The freight industry must not delay its preparations for more customs checks and administration following the Government’s decision to ‘phase in’ the introduction of EU border controls from the start of next year.
Despite being widely welcomed as a ‘pragmatic’ approach, the decision to defer customs declarations and tariff payments by six months from the end of the Brexit transition period, still means that businesses should plan for a no-deal Brexit scenario.
The Government has confirmed that EU border controls will now be introduced in three phases from January next year. The main changes are that customs declarations and VAT / customs duty payments have been deferred by six months to the start of July 2021, and physical checks on vehicles entering the EU will increase in the same month. More detail on the border operating model to be introduced is expected to be published in the coming weeks.
While the industry has more time to adjust, which is extremely helpful following the pause in operations caused by Covid-19, hauliers and freight forwarders will need to review their operational and cash management plans closely. With new guidance now being published by the Border Delivery Group, HMRC and the Joint Customs Consultative Committee, plans should also be kept under review.

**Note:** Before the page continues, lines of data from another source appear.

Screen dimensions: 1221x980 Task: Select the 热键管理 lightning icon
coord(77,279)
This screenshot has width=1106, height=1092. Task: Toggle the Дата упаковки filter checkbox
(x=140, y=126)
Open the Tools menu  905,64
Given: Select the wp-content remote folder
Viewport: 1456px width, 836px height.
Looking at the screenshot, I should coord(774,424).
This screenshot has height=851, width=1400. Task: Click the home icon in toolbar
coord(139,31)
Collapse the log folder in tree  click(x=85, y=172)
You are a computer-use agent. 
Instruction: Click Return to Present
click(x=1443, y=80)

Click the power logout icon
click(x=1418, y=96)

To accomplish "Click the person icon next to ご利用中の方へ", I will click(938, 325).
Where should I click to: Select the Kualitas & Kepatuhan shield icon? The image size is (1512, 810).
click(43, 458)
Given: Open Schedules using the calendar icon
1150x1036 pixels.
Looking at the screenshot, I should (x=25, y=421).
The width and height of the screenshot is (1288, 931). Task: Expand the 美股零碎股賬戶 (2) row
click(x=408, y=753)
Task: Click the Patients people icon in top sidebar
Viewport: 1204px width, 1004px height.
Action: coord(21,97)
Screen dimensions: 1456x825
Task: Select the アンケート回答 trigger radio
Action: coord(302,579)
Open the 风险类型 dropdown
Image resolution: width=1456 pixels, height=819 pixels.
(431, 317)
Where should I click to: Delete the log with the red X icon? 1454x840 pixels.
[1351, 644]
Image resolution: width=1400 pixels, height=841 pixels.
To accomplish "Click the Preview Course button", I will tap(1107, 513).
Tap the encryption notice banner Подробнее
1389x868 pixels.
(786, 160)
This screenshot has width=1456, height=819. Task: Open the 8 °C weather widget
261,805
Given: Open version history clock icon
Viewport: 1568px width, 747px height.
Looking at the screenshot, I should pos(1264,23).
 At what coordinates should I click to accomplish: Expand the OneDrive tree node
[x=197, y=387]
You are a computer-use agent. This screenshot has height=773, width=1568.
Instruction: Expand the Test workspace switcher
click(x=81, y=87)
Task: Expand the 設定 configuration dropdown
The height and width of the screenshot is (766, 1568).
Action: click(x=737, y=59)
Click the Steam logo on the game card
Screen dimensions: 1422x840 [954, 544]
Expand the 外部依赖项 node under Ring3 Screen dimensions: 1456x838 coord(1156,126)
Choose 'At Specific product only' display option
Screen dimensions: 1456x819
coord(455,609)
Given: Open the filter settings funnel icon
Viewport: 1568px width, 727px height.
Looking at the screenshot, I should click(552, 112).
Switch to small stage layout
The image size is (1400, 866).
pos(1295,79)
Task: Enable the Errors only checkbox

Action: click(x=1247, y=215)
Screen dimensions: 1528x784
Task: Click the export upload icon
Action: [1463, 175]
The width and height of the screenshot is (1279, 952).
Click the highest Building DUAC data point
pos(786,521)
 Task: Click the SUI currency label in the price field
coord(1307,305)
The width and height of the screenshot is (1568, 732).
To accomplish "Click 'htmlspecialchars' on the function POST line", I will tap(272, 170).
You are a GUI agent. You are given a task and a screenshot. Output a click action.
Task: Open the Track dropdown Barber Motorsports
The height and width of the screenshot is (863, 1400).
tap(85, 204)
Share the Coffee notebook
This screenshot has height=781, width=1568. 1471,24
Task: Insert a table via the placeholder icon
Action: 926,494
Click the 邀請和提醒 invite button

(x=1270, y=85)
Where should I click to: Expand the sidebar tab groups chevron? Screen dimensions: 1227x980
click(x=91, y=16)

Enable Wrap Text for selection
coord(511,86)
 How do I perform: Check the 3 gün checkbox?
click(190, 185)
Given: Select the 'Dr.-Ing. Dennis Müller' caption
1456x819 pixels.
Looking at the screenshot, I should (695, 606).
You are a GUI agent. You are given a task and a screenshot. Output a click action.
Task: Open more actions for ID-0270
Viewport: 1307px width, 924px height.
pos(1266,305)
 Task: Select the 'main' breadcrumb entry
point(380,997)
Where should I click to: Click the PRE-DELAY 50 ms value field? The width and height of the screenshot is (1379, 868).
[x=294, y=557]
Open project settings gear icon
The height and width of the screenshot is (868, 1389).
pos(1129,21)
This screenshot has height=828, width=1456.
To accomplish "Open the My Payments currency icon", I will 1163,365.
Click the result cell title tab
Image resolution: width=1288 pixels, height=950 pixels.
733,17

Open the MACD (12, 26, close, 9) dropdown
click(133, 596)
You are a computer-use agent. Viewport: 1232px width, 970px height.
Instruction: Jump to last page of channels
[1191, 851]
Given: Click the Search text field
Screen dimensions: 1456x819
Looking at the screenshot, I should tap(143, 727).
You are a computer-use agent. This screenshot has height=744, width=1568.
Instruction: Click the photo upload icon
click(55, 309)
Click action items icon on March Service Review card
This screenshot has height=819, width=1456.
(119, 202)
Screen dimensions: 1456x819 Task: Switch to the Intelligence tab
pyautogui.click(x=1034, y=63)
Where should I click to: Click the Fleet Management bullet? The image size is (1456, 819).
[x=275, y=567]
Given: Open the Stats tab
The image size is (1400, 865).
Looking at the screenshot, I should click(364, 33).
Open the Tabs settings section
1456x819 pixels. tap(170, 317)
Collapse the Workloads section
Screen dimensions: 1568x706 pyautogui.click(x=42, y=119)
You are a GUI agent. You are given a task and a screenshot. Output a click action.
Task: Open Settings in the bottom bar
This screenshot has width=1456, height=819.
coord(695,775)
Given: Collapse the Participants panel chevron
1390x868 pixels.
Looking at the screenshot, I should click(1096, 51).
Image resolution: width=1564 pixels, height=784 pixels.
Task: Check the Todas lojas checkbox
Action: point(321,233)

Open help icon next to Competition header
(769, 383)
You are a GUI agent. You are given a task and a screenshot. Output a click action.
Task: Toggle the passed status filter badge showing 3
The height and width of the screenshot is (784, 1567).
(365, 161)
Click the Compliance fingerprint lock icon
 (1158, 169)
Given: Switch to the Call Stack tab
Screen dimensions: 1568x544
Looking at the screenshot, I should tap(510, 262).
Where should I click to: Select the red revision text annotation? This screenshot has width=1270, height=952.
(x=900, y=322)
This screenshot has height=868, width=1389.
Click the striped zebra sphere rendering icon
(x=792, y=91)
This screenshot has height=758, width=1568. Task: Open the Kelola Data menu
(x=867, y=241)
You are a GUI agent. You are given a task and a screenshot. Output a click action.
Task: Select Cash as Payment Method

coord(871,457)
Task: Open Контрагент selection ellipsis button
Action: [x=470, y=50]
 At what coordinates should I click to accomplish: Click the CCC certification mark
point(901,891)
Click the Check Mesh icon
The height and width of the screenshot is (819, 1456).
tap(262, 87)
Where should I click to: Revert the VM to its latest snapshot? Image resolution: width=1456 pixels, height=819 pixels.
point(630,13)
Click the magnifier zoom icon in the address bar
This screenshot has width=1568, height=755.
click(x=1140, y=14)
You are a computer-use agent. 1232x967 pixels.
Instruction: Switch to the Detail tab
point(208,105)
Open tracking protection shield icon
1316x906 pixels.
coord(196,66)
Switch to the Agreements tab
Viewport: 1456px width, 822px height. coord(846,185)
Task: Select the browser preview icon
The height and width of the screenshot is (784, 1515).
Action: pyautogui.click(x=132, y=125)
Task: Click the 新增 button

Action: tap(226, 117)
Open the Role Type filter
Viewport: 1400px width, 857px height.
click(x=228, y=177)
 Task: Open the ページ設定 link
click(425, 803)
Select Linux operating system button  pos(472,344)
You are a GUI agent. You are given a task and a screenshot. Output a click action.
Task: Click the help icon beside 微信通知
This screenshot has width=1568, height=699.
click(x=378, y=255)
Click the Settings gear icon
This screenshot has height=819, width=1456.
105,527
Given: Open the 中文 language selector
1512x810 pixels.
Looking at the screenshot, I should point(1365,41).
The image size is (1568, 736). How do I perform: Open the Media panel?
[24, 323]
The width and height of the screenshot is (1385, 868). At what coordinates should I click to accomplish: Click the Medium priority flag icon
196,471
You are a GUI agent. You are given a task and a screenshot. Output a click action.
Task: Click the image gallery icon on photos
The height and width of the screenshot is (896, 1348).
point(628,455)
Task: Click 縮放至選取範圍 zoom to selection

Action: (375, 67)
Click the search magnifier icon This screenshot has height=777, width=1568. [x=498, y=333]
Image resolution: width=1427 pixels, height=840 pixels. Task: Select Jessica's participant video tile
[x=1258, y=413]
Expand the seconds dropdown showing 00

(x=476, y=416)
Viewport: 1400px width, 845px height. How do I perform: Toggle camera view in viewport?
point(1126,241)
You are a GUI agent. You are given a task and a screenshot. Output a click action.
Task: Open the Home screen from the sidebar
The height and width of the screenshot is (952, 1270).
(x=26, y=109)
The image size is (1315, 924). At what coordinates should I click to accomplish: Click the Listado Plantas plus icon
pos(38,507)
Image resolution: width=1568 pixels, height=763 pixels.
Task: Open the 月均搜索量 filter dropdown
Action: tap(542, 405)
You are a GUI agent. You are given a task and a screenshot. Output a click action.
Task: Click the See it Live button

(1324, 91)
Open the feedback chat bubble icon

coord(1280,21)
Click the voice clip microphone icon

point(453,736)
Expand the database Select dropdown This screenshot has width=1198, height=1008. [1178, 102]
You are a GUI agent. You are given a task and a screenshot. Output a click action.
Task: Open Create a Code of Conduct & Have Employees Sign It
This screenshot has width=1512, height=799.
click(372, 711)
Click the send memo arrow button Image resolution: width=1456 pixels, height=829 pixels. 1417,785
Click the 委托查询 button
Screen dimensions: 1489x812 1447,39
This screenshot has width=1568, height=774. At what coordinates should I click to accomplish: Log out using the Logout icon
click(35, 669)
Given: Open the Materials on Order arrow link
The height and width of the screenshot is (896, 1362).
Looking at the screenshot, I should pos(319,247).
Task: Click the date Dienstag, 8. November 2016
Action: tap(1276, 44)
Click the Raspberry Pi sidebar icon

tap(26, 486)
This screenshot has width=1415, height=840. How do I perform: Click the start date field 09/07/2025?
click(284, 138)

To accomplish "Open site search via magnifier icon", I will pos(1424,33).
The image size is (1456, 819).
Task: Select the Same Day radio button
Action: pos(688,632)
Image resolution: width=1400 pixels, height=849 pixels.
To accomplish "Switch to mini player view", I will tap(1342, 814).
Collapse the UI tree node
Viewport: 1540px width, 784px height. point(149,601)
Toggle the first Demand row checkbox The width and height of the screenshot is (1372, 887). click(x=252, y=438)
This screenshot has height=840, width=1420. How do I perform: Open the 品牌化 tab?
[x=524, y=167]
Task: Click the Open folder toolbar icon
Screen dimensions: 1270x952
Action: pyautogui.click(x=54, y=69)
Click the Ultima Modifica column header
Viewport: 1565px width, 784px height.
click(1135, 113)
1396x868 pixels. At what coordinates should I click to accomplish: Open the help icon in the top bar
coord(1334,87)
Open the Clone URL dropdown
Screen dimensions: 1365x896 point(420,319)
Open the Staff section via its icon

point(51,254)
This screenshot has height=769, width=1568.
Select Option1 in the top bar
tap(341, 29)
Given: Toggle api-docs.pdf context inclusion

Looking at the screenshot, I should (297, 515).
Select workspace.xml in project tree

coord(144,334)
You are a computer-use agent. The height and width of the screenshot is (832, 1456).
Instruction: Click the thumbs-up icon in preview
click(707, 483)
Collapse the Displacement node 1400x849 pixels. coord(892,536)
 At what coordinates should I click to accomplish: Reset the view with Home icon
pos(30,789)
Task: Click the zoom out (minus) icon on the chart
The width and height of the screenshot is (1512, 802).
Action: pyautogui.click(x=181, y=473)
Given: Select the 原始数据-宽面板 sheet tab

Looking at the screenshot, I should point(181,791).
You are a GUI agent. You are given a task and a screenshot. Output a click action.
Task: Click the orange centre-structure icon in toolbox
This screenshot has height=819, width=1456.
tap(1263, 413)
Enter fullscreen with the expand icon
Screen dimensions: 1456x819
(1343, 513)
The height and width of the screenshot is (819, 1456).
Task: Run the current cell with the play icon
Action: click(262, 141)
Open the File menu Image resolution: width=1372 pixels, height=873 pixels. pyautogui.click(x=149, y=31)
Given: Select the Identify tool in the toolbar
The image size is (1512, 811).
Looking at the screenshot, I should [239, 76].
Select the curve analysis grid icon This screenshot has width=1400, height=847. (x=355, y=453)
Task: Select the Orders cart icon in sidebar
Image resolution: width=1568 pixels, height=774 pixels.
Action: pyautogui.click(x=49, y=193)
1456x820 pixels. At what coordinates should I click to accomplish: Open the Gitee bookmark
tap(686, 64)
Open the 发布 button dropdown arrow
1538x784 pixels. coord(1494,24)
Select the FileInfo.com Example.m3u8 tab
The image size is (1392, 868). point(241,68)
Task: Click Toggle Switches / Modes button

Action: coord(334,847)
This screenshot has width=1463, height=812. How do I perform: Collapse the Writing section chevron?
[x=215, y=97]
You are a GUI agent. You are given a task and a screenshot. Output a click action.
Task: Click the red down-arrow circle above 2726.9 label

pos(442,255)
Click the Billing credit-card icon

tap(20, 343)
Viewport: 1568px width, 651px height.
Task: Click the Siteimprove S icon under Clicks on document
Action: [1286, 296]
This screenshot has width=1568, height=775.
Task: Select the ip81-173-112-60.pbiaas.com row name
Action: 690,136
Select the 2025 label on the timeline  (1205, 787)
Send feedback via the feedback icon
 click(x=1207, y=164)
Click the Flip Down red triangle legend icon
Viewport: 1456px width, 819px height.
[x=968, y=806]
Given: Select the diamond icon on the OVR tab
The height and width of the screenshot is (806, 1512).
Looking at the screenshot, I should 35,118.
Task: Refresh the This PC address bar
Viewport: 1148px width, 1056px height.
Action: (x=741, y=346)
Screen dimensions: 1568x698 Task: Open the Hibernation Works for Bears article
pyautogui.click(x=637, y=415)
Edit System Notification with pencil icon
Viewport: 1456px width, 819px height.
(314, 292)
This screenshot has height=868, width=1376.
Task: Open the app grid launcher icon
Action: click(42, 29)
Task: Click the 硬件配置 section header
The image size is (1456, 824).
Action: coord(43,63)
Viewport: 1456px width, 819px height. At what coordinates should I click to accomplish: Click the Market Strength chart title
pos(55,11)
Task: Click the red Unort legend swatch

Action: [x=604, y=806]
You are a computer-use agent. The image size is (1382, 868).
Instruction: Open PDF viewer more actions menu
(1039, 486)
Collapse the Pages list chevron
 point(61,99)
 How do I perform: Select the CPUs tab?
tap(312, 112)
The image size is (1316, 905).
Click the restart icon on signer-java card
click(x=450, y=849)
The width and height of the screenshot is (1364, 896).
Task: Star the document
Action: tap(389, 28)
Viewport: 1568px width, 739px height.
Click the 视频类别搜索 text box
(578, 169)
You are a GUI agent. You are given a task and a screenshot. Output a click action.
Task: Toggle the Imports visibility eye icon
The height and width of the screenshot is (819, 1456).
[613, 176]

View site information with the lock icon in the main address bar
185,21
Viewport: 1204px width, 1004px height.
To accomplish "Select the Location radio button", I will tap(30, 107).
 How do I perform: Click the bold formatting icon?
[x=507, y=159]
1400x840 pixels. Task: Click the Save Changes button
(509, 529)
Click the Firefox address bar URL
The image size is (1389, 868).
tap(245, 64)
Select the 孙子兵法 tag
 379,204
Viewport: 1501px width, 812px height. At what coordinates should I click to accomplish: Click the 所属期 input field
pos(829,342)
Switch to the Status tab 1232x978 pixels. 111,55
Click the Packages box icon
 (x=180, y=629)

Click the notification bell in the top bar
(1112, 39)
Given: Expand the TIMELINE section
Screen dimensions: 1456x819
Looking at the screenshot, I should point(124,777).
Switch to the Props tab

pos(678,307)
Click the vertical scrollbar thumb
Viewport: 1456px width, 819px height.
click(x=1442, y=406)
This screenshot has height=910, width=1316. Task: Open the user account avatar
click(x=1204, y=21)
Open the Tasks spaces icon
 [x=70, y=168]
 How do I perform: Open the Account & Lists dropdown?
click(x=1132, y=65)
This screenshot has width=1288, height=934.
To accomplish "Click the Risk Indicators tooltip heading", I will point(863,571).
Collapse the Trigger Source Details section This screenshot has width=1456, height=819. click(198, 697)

For operators that haven’t yet done so, it is important to consider how internal processes will need to adapt to meet the incoming requirements. A full operational impact assessment should be carried out to identify areas where additional resources, such as skilled labour, might be required and contracts will need to be reviewed, taking account of incoterms and whether goods will be supplied on, for example, ‘Ex-works’, ‘DDP’, or other terms, in order to identify where responsibility and risk lies within the supply chain.
To ensure the industry is ready to process an estimated additional 200 million customs declarations per annum, the Government’s funding scheme for customs intermediaries has been extended, with grants available for investment in training and technology. This support is designed to bolster the ranks of skilled officials available to support businesses trading with the EU after Brexit, reducing the risk of supply chain interruption.
As part of their preparations, hauliers and freight forwarders should also consider the impact of deferred duty payments and import VAT liabilities on their working capital cycle. Three-way cashflow forecasting, which involves integrating a company’s forecast profit and loss, balance sheet and cashflow, can help to ensure the business is in a position to meet the required payments in July 2021. When building this forecasting model, businesses will need to factor in any existing deferral facilities and have a sound understanding of the cost impact of new global tariffs, which will depend on the nature of any imported goods.
With so much to consider, it is clear that the industry has no time to waste in planning for the introduction of EU border controls. Whilst major players are likely to have plans in place, some SMEs may still be underprepared and this could leave them at a competitive disadvantage. For example, the Government’s proposed introduction of free ports could provide an excellent opportunity for some SMEs to relocate to these customs-free zones, but they need to be ready to adapt.
Sophie Said is a Director and Sean Turner is a VAT specialist, at accountancy firm, Menzies LLP. Both advise businesses in the transport and logistics sector.